"Poetry searches for radiance, poetry is the kingly road that leads us farthest" (Adam Zagajewski)
Monday, 13 February 2012
Kenneth Grahame's The Wind in the Willows: Evoking a Pastoral England
from THE WIND IN THE WILLOWS (Kenneth Grahame)
Poor Ratty did his best, by degrees, to explain things; but how could he put into cold words what had mostly been suggestion? How recall, for another's benefit, the haunting sea voices that had sung to him, how reproduce at second-hand the magic of the Seafarer's hundred reminiscences? Even to himself, now the spell was broken and the glamour gone, he found it difficult to account for what had seemed, some hours ago, the inevitable and only thing. It is not surprising, then, that he failed to convey to the Mole any clear idea of what he had been through that day.

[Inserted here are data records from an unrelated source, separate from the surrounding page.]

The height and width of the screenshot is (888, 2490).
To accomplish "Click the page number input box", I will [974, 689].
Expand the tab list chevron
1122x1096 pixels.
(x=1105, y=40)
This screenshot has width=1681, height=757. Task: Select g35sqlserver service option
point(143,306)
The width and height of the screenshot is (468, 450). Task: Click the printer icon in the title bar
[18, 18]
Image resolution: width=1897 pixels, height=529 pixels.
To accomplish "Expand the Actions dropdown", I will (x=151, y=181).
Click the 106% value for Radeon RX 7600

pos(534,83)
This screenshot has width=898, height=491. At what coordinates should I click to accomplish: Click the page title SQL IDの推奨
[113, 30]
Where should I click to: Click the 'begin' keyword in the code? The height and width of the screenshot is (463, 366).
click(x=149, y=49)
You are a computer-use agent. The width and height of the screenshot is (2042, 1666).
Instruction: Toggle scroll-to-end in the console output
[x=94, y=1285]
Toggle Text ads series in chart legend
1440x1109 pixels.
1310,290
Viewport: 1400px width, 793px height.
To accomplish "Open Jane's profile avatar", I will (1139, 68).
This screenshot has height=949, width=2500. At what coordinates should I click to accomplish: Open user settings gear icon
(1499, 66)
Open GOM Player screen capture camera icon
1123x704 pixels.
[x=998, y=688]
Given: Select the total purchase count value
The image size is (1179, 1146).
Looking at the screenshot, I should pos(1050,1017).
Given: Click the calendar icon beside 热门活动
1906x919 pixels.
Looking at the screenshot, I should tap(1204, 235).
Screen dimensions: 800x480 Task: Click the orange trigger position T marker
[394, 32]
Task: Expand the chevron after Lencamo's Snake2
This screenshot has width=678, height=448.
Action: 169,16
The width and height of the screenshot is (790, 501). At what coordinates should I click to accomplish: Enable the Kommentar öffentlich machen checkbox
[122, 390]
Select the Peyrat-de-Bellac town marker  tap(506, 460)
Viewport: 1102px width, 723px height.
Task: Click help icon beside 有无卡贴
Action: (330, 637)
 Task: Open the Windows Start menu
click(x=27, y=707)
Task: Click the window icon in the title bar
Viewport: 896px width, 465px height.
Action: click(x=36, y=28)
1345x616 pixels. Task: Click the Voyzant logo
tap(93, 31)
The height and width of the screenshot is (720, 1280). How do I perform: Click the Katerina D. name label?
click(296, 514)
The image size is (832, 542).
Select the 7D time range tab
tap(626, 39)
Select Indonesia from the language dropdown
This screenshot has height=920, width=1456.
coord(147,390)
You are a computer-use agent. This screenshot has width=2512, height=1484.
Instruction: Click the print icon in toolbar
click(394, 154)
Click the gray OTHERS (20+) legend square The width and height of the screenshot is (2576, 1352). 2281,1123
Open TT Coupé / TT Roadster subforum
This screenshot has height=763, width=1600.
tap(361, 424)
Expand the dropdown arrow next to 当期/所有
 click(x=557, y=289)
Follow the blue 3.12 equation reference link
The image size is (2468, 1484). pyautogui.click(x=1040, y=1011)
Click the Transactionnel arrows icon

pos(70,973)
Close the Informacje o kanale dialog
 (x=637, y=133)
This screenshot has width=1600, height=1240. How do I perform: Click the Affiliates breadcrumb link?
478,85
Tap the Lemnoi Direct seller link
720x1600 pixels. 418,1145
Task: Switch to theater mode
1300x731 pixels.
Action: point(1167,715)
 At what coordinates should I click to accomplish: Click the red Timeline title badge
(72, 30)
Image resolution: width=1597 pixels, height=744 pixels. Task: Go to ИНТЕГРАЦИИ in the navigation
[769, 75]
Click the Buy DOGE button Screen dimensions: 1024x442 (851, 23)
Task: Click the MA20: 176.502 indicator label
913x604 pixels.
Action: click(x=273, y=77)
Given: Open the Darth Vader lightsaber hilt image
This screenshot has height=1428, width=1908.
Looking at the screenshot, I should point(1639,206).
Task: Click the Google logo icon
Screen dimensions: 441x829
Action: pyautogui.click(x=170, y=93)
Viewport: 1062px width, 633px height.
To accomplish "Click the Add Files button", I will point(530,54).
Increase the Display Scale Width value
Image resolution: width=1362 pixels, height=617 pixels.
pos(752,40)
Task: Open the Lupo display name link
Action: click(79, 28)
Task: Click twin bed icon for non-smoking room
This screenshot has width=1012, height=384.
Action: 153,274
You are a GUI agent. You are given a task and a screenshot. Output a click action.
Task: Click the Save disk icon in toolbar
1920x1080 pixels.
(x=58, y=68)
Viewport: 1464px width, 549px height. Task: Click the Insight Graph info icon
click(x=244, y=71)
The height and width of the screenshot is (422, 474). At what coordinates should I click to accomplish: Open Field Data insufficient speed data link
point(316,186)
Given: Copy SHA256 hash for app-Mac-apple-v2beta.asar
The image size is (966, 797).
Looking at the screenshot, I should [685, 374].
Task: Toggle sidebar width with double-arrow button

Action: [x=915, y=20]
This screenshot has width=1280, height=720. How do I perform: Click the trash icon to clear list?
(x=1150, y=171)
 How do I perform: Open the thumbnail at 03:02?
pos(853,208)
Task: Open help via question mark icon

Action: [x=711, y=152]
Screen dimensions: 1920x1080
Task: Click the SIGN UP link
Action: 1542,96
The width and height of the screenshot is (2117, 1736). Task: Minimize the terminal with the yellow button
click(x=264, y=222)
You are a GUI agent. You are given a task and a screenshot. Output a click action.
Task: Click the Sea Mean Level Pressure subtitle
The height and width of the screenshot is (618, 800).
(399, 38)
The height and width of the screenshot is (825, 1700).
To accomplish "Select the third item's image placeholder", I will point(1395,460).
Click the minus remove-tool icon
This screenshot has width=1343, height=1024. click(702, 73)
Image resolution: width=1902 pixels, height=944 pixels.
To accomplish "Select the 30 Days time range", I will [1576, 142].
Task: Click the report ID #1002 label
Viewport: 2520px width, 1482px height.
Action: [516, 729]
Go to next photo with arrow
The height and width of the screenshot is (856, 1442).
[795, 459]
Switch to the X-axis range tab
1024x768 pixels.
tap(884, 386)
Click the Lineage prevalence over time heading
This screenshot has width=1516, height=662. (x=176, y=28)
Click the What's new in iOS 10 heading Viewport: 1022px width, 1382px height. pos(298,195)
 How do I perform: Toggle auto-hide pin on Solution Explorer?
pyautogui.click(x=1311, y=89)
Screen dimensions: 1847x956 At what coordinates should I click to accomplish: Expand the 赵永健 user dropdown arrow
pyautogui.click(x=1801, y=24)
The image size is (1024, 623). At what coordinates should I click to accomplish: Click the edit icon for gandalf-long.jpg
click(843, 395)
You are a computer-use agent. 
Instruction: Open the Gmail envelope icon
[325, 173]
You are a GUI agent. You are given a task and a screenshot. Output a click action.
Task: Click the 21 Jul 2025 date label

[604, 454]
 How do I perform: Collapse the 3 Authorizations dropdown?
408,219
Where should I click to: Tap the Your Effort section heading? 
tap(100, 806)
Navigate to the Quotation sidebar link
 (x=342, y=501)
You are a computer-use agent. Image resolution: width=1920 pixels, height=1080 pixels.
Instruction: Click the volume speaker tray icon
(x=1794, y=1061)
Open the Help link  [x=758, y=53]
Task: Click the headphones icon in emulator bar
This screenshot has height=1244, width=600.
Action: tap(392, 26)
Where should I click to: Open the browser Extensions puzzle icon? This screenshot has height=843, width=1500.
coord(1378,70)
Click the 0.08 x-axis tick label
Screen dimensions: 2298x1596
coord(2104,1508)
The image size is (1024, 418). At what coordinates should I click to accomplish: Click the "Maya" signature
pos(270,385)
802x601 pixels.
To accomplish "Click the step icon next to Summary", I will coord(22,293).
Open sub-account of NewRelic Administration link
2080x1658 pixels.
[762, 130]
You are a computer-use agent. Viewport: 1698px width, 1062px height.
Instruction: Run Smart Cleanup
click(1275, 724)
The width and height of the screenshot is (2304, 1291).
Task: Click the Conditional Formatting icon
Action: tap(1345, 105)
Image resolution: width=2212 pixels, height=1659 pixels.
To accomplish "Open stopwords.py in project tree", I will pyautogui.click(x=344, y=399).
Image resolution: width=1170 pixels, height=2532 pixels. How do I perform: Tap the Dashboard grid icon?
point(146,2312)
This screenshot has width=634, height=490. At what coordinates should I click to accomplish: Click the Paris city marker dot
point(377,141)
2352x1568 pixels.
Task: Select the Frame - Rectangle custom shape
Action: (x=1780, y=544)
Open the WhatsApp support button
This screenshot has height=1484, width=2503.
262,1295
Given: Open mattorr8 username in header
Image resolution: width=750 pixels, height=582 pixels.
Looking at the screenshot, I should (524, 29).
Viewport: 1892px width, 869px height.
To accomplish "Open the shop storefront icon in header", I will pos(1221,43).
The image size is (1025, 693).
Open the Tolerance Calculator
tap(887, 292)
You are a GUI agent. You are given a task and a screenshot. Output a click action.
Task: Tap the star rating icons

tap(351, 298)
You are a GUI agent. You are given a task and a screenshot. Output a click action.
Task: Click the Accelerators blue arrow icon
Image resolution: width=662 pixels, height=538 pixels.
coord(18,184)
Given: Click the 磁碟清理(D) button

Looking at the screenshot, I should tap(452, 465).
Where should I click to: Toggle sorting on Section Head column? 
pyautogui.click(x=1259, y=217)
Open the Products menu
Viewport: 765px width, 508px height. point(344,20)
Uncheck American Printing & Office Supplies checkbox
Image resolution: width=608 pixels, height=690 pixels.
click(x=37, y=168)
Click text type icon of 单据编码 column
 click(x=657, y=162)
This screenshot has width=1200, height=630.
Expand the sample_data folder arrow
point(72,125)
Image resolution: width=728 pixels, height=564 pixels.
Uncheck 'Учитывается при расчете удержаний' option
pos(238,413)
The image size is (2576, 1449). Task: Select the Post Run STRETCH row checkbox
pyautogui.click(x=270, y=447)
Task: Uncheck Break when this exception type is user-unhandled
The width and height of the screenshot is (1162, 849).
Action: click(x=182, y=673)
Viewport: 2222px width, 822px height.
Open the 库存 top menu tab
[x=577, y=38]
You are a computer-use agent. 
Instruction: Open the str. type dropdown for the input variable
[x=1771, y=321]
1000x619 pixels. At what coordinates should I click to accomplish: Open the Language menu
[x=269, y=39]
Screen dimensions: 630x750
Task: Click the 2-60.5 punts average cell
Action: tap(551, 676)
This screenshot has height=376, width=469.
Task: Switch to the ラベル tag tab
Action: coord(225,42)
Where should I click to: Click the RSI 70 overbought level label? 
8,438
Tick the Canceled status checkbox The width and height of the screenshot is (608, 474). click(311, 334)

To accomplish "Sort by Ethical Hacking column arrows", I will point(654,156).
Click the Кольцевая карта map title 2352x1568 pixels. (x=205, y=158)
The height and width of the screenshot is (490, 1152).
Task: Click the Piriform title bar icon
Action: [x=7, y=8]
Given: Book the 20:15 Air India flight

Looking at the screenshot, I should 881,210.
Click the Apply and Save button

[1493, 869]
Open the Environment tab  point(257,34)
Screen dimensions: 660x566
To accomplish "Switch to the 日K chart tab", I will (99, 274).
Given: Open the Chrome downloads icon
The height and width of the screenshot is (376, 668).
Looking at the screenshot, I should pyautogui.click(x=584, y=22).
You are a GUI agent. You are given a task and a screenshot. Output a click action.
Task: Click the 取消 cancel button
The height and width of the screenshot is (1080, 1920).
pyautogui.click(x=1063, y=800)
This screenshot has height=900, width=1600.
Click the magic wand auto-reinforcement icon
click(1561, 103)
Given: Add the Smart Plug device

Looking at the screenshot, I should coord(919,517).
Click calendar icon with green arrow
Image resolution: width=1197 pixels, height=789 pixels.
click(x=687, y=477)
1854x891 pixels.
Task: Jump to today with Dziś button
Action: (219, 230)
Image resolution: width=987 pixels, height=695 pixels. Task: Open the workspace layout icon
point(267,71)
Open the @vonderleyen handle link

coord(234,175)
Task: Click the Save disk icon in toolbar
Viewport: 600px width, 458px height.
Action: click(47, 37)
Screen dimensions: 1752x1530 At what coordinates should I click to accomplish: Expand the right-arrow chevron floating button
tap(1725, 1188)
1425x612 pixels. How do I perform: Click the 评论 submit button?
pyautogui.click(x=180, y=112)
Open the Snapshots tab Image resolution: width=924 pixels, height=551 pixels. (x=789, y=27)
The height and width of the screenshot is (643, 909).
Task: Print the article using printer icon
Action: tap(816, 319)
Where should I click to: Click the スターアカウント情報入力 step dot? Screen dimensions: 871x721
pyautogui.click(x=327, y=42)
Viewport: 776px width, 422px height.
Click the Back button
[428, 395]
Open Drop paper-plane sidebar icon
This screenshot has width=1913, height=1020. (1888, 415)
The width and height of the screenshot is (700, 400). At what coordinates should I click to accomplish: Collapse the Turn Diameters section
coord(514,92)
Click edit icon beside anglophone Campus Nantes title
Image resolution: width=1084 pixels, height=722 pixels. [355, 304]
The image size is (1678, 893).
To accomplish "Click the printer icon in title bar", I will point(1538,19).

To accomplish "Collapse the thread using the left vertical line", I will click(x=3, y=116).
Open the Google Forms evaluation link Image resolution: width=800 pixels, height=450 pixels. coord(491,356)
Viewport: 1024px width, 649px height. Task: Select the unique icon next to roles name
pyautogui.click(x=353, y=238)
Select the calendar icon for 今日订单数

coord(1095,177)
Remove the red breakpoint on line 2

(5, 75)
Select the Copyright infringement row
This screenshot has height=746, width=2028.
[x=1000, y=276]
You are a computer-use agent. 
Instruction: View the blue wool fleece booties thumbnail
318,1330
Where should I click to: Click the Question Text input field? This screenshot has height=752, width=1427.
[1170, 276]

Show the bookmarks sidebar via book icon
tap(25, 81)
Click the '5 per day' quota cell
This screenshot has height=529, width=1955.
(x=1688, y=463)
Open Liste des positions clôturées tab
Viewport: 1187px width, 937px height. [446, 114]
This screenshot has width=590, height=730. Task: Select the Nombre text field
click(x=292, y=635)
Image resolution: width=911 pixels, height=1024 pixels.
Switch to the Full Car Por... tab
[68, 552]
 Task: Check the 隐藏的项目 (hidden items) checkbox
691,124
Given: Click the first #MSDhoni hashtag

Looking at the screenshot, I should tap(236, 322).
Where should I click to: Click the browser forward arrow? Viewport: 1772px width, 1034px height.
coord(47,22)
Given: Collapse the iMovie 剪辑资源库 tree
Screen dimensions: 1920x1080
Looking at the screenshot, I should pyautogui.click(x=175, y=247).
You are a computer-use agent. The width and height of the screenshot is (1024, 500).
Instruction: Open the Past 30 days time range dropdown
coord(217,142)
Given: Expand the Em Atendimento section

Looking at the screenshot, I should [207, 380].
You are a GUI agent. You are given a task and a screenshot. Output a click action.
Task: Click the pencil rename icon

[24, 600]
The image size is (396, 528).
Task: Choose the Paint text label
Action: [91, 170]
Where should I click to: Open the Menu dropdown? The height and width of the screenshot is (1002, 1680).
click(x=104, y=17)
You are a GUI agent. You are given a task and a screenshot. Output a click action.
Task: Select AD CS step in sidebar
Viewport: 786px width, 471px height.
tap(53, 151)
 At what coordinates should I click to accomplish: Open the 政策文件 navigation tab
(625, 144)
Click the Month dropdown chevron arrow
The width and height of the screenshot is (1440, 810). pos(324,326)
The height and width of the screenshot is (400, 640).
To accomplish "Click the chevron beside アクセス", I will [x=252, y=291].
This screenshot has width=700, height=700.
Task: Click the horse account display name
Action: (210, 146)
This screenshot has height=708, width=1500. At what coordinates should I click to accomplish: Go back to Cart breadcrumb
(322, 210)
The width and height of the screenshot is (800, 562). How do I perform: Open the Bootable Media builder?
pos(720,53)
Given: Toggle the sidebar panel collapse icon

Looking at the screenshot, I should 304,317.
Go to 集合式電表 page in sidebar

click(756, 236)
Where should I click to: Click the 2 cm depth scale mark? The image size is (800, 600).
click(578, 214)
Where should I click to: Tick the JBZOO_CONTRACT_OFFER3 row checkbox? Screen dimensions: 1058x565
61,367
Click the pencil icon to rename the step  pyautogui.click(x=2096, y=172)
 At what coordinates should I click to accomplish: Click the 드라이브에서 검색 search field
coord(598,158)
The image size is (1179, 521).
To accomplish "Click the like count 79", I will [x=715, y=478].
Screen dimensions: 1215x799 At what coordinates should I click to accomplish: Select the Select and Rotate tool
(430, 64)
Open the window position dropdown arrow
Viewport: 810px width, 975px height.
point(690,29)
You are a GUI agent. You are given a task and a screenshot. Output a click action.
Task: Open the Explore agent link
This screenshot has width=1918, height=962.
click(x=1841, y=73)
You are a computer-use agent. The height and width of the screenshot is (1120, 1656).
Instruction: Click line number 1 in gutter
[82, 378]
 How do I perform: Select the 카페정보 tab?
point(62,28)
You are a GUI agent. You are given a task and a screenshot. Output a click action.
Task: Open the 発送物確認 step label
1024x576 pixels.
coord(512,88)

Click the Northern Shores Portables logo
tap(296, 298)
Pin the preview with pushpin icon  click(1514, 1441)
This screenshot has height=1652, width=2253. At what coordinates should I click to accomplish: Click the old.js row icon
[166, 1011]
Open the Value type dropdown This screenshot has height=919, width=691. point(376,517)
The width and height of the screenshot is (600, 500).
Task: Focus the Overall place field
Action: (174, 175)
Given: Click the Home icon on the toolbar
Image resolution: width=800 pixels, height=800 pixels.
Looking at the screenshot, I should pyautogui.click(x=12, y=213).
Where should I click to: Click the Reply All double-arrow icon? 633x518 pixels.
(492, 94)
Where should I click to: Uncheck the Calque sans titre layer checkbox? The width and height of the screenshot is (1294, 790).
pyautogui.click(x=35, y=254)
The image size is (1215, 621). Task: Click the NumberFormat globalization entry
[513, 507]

To the Mole this much was plain: the fit, or attack, had passed away, and had left him sane again, though shaken and cast down by the reaction. But he seemed to have lost all interest for the time in the things that went to make up his daily life, as well as in all pleasant forecastings of the altered days and doings that the changing season was surely bringing.
Casually, then, and with seeming indifference, the Mole turned his talk to the harvest that was being gathered in, the towering wagons and their straining teams, the growing ricks, and the large moon rising over bare acres dotted with sheaves. He talked of the reddening apples around, of the browning nuts, of jams and preserves and the distilling of cordials; till by easy stages such as these he reached midwinter, its hearty joys and its snug home life, and then he became simply lyrical.
By degrees the Rat began to sit up and to join in. His dull eye brightened, and he lost some of his listening air.
Presently the tactful Mole slipped away and returned with a pencil and a few half-sheets of paper, which he placed on the table at his friend's elbow.
`It's quite a long time since you did any poetry,' he remarked. `You might have a try at it this evening, instead of -- well, brooding over things so much. I've an idea that you'll feel a lot better when you've got something jotted down -- if it's only just the rhymes.'
The Rat pushed the paper away from him wearily, but the discreet Mole took occasion to leave the room, and when he peeped in again some time later, the Rat was absorbed and deaf to the world; alternately scribbling and sucking the top of his pencil. It is true that he sucked a good deal more than he scribbled; but it was joy to the Mole to know that the cure had at least begun.
Kenneth Grahame's The Wind in the Willows is, to me, one of the greatest works of English literature ever published - and not just among those written for children. Published in 1908, it evokes the classic elements of an England that now only exists in out-of-the-way places and brief glimpses; an England of rowboats, riverbank picnics, dark forests, wealthy eccentrics, and a faint mysticism of panpipes and mythological gods.
My parents bought me the edition of The Wind in the Willows pictured above, and I have very happy memories of my father reading it to me as a child. It was one of the books that made me dream of England, though I've found my way much closer to the England (or London, really) of Sherlock Holmes than the England of Mole, Ratty, Badger and Toad.
In the above passage, Ratty has almost been seduced away from his riverside home by the hypnotic descriptions of a seafaring, world-wandering Sea Rat. I love how the Mole - a very practical sort - brings him back to reality by lovingly describing the details of the English countryside, and then by handing him some writing elements and encouraging him to get back to writing poetry. The bohemian Rat and the down-to-earth Mole have a bit of a Holmes-Watson partnership going on, which I think was picked up on even by some of the illustrators. I'm not aware that Holmes ever wrote poetry - it seems a bit out of character - but he did quote it from time to time.
It has been a long time since I have really read this book. I should return to it soon, and perhaps venture out into the countryside again, where I will remember that I live in a Wind in the Willows England as well as a Holmes England.